• Exercise: Below are records; reproduce exactly the lines from the first through the one containing "Task: Open the Talk app icon".

· · ·

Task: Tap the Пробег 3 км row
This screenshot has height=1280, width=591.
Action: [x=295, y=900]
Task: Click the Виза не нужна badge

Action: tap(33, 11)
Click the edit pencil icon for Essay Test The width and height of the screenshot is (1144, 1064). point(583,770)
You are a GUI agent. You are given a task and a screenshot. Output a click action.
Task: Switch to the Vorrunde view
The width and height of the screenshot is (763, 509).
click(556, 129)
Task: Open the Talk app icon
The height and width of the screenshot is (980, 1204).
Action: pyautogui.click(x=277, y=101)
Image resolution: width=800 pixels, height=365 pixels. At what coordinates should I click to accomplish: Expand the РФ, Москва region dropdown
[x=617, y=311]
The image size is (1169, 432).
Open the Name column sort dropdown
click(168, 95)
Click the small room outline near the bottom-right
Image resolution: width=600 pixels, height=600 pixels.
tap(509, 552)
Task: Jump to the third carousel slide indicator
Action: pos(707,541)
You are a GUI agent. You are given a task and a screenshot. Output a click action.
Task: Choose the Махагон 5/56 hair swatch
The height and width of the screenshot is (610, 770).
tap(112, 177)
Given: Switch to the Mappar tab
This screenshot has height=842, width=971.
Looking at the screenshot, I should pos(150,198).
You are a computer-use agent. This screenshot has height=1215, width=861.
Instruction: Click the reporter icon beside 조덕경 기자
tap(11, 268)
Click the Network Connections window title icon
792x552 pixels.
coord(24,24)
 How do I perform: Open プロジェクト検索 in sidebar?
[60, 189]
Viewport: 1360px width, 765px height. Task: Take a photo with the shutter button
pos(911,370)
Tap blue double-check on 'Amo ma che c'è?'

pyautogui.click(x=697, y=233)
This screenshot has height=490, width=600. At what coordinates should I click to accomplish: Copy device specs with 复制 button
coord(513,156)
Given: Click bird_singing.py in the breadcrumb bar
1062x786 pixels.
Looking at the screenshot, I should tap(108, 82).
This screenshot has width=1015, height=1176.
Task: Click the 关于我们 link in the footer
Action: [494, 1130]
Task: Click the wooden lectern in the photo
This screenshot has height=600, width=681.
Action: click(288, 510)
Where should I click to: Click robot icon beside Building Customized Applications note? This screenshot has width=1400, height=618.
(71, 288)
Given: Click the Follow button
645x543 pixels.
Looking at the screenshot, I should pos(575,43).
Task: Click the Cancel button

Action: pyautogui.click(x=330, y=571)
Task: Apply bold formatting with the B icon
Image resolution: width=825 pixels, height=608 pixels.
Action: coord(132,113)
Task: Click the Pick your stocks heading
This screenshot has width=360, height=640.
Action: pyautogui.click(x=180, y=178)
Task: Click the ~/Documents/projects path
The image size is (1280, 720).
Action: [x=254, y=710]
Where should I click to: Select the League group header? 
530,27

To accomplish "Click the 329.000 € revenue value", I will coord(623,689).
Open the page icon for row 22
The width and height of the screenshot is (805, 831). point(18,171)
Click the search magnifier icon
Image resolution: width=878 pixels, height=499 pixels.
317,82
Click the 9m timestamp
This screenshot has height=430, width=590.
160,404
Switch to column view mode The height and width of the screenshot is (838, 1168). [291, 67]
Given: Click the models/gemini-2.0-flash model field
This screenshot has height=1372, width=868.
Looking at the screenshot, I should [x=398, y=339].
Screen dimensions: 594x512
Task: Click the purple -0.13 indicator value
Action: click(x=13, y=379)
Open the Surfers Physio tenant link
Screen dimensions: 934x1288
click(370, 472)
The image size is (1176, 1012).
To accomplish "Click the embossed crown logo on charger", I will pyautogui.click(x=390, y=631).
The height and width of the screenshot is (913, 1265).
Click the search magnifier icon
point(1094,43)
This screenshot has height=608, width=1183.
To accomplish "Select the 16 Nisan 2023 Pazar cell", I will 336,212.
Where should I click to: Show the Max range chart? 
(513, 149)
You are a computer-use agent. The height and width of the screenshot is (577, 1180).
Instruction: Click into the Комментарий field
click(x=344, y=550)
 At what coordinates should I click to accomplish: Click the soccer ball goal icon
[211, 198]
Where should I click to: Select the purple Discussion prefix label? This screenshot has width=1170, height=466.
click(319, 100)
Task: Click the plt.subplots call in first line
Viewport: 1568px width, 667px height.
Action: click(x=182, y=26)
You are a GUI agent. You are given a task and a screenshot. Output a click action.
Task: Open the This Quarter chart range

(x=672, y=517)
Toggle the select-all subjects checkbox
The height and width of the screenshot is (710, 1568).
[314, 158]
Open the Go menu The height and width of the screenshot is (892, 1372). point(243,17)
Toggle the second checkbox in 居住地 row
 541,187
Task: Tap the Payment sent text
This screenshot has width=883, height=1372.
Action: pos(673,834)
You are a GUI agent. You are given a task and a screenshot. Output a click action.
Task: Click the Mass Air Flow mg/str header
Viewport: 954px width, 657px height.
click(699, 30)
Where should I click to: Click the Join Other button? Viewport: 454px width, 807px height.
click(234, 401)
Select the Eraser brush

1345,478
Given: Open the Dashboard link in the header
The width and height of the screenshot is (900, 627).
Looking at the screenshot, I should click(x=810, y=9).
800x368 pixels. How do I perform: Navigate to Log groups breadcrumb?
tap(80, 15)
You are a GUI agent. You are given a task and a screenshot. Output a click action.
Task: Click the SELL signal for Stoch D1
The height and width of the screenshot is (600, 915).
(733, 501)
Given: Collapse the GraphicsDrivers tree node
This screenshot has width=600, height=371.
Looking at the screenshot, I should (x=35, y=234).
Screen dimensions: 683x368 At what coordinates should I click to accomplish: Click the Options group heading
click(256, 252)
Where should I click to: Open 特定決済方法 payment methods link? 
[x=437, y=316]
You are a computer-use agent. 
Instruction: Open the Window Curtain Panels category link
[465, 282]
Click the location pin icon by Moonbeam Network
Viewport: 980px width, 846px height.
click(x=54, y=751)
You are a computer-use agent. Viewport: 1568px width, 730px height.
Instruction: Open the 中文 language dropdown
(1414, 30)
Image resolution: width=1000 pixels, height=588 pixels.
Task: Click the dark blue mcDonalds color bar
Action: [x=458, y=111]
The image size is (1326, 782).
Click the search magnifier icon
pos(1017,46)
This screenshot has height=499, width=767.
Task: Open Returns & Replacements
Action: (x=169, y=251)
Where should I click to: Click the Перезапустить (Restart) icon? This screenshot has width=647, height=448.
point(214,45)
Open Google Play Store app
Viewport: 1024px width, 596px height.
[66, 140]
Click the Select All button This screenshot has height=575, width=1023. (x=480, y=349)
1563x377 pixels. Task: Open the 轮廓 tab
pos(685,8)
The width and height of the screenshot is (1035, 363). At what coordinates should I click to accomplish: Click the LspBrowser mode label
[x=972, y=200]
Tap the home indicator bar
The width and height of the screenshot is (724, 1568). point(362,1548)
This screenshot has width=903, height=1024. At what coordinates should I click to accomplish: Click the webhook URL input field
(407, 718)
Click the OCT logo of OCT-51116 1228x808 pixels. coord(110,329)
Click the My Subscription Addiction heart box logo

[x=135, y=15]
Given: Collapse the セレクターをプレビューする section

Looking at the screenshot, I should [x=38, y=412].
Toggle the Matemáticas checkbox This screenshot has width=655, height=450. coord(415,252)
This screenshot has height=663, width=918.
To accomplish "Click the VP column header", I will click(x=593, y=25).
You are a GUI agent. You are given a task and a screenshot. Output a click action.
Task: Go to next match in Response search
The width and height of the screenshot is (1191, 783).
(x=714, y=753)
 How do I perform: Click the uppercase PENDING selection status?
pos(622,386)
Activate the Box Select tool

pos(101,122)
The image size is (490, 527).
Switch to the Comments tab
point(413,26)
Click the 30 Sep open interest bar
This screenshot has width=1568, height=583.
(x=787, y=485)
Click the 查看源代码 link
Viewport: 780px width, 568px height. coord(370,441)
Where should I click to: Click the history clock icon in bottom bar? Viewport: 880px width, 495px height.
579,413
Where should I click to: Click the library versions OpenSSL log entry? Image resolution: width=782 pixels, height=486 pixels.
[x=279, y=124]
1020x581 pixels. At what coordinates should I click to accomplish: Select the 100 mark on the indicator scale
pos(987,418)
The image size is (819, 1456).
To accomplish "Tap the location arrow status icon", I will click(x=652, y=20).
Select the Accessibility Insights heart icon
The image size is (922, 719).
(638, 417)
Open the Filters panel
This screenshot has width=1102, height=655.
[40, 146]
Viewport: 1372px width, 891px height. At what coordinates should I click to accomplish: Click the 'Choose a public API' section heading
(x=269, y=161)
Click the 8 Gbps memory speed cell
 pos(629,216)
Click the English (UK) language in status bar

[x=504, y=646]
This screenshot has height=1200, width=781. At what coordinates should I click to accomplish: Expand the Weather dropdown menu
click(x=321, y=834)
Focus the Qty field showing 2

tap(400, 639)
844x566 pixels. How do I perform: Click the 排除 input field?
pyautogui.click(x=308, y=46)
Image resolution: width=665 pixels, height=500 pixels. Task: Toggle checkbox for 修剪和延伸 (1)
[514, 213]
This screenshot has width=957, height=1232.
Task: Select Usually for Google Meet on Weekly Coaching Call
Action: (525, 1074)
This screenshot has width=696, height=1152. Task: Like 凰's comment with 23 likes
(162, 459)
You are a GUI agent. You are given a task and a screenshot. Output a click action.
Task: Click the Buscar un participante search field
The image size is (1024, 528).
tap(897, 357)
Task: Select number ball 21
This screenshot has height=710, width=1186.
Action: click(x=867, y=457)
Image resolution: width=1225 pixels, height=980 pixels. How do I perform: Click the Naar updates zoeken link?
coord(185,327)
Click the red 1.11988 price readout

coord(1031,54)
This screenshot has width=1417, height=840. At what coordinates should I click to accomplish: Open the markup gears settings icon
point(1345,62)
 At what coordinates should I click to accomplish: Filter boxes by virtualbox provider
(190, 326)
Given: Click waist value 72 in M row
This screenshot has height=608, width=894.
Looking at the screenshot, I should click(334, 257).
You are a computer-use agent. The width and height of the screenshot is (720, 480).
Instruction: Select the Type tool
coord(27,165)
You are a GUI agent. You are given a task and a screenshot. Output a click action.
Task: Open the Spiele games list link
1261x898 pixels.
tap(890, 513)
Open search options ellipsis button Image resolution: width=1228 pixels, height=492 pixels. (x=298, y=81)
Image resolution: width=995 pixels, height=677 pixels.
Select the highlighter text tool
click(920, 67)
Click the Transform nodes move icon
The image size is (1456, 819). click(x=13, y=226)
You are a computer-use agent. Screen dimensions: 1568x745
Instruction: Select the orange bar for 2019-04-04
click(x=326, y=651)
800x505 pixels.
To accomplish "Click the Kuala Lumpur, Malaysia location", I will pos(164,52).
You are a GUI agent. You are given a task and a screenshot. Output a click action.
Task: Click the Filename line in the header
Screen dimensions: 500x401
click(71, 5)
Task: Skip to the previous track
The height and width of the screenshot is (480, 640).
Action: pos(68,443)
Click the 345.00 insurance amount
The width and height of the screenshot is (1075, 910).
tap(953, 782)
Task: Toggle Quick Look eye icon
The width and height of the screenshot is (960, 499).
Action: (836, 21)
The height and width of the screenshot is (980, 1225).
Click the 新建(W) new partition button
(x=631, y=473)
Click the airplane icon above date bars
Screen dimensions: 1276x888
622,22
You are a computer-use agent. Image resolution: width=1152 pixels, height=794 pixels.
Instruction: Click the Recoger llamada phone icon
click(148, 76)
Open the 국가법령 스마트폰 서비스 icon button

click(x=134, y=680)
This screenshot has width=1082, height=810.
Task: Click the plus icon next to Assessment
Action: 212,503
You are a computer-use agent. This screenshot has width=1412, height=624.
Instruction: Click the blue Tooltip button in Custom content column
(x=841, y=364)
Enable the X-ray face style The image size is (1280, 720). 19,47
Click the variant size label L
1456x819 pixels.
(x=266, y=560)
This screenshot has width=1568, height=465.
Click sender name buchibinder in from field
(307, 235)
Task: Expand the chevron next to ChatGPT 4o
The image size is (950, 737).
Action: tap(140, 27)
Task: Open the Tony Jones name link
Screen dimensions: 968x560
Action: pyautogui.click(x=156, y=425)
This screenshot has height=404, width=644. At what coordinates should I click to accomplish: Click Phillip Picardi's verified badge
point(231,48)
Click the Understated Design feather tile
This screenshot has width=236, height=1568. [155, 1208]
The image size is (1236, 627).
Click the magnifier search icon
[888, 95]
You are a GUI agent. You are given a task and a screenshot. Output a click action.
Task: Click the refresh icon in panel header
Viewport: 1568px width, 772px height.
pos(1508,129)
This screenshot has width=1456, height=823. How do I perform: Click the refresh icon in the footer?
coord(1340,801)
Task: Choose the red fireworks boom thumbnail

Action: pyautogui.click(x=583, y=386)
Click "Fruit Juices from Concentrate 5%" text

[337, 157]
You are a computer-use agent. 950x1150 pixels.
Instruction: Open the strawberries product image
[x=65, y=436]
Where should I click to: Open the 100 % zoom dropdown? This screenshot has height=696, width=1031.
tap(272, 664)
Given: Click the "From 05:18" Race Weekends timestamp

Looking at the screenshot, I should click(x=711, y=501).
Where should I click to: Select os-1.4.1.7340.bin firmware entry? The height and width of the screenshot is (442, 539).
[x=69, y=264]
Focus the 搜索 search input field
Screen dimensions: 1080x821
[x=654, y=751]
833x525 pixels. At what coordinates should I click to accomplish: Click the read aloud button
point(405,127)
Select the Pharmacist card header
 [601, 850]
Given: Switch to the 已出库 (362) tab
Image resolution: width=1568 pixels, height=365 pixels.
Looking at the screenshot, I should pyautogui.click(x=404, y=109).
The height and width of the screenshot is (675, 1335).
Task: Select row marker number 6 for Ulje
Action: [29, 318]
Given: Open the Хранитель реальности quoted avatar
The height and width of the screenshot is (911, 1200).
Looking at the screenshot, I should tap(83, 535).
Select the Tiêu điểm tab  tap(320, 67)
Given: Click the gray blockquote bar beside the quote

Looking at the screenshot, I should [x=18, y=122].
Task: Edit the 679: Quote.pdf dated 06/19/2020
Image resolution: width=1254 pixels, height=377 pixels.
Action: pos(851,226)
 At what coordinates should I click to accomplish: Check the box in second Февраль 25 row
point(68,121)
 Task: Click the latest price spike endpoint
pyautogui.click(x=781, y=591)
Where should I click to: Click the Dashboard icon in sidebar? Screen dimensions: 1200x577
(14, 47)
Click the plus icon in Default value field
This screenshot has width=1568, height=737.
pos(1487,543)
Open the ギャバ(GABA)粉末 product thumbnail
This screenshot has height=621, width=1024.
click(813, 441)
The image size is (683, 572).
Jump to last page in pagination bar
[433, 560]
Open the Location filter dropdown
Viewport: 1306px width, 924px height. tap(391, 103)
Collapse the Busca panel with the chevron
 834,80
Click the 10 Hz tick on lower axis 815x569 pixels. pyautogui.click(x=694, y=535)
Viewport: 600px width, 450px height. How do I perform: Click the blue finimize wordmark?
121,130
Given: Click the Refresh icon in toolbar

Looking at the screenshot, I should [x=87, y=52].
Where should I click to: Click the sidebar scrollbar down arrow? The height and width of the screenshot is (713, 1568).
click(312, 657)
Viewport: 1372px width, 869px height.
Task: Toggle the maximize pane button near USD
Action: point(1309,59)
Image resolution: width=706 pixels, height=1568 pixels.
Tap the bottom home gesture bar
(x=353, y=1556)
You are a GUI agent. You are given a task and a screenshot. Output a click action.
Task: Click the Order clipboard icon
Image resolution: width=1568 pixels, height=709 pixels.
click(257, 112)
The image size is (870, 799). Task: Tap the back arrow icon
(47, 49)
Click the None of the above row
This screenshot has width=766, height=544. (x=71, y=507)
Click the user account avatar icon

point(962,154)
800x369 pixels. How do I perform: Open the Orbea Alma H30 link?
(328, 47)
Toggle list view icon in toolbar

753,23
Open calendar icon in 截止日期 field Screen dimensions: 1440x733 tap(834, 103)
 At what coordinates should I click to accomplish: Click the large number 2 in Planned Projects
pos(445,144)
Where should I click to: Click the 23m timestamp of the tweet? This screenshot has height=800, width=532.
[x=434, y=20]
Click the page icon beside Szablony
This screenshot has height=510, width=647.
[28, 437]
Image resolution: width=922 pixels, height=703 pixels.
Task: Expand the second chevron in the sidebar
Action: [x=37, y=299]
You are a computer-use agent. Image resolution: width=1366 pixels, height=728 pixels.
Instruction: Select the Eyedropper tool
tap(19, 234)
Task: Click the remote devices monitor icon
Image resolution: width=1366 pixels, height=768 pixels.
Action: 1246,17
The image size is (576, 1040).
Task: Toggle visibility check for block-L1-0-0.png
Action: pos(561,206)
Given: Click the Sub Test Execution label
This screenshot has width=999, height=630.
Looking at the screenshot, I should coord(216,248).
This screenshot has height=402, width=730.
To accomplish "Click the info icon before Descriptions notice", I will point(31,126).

· · ·

• Response to the task:
Task: Tap the Пробег 3 км row
This screenshot has height=1280, width=591.
Action: [x=295, y=900]
Task: Click the Виза не нужна badge

Action: tap(33, 11)
Click the edit pencil icon for Essay Test The width and height of the screenshot is (1144, 1064). point(583,770)
You are a GUI agent. You are given a task and a screenshot. Output a click action.
Task: Switch to the Vorrunde view
The width and height of the screenshot is (763, 509).
click(556, 129)
Task: Open the Talk app icon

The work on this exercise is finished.